Brief:
Lines with the word "checkbox" are the ones wanted. Copy each of them from the entries below.
____________
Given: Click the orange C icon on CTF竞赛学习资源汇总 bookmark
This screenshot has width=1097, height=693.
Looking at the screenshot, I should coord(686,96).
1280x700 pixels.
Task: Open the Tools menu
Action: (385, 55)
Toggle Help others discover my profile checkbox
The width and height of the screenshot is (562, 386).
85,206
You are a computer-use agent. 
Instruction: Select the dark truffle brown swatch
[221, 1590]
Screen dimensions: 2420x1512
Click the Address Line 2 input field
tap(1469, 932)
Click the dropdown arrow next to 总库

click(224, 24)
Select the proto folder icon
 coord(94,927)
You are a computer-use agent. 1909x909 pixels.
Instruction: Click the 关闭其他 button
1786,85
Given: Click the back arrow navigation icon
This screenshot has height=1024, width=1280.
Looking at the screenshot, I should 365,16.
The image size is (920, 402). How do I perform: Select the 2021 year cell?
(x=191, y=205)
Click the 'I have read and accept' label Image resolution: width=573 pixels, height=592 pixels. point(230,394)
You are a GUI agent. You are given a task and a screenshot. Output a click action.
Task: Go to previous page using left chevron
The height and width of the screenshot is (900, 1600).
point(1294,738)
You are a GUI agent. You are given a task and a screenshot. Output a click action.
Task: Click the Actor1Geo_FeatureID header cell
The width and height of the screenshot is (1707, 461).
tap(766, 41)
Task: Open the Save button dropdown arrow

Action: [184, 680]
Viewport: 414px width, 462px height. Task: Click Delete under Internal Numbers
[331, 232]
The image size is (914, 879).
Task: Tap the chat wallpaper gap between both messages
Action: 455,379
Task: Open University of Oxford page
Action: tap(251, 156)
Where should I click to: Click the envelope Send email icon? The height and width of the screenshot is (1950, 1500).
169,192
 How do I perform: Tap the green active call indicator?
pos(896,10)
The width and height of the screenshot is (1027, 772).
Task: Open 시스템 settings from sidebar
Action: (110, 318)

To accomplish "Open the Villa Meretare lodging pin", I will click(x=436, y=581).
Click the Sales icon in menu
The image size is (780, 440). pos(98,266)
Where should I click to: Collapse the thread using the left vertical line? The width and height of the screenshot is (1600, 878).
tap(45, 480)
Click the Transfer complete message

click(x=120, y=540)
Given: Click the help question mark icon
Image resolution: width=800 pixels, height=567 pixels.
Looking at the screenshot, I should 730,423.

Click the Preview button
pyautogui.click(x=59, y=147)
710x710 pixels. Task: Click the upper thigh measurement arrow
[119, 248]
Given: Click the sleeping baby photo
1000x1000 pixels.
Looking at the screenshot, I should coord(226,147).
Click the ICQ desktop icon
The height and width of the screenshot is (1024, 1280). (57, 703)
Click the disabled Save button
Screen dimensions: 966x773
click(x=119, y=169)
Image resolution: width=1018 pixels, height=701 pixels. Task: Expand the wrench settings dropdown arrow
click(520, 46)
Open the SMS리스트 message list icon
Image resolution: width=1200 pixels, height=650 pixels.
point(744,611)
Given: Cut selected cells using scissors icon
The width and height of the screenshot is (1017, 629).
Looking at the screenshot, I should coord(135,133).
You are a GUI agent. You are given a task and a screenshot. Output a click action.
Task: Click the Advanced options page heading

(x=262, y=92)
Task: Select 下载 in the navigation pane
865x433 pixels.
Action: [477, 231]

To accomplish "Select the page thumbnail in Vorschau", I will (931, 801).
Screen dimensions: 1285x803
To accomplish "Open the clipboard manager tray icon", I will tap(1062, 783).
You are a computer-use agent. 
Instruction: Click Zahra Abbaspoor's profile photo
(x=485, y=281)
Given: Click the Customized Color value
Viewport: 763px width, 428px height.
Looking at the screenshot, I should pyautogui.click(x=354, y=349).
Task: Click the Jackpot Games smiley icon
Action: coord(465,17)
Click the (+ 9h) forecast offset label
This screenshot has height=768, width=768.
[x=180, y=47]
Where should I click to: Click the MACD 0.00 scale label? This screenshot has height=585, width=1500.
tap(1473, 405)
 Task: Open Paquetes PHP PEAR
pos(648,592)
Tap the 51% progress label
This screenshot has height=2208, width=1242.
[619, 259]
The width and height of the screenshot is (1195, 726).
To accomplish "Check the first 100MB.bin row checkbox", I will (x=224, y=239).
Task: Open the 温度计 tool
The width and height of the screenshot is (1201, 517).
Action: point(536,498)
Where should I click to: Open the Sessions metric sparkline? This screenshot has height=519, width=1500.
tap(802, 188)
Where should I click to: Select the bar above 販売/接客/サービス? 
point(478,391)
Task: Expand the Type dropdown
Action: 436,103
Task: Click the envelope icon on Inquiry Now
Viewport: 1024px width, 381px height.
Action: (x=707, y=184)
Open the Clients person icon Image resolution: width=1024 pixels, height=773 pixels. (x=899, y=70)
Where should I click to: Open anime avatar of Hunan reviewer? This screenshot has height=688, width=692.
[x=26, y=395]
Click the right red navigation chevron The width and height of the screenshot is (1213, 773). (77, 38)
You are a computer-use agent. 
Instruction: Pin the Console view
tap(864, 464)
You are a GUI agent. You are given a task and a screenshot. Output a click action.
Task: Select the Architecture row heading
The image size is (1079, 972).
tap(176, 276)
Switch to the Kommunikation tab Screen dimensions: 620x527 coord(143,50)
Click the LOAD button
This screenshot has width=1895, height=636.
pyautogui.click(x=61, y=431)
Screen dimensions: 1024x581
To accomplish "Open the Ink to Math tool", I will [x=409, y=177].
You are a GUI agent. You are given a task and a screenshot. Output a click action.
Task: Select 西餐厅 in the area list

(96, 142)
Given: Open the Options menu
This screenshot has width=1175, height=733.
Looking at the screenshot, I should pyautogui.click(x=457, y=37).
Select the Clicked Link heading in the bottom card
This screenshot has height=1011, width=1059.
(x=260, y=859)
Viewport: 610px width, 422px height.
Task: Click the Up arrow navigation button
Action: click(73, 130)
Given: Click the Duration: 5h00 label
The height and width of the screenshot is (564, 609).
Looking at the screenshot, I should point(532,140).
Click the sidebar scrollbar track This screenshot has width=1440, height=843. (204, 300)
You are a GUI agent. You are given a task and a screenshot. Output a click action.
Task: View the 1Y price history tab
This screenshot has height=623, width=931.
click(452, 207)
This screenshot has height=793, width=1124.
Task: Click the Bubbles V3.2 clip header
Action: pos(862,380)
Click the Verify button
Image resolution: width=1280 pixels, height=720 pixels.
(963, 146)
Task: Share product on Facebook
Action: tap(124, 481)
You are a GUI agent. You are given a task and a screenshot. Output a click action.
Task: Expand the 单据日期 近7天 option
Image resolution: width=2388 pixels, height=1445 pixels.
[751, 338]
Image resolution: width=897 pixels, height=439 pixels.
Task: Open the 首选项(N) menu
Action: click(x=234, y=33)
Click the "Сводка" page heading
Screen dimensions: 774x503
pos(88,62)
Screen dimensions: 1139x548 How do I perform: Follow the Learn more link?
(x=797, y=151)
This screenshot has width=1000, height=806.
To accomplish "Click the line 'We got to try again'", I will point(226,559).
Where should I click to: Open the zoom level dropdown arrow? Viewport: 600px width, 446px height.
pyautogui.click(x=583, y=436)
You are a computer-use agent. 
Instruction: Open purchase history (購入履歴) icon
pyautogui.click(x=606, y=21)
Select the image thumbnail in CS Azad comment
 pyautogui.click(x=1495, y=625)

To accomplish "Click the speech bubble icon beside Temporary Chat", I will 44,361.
____________
Answer to this task:
Toggle Help others discover my profile checkbox
To accomplish "Check the first 100MB.bin row checkbox", I will (x=224, y=239).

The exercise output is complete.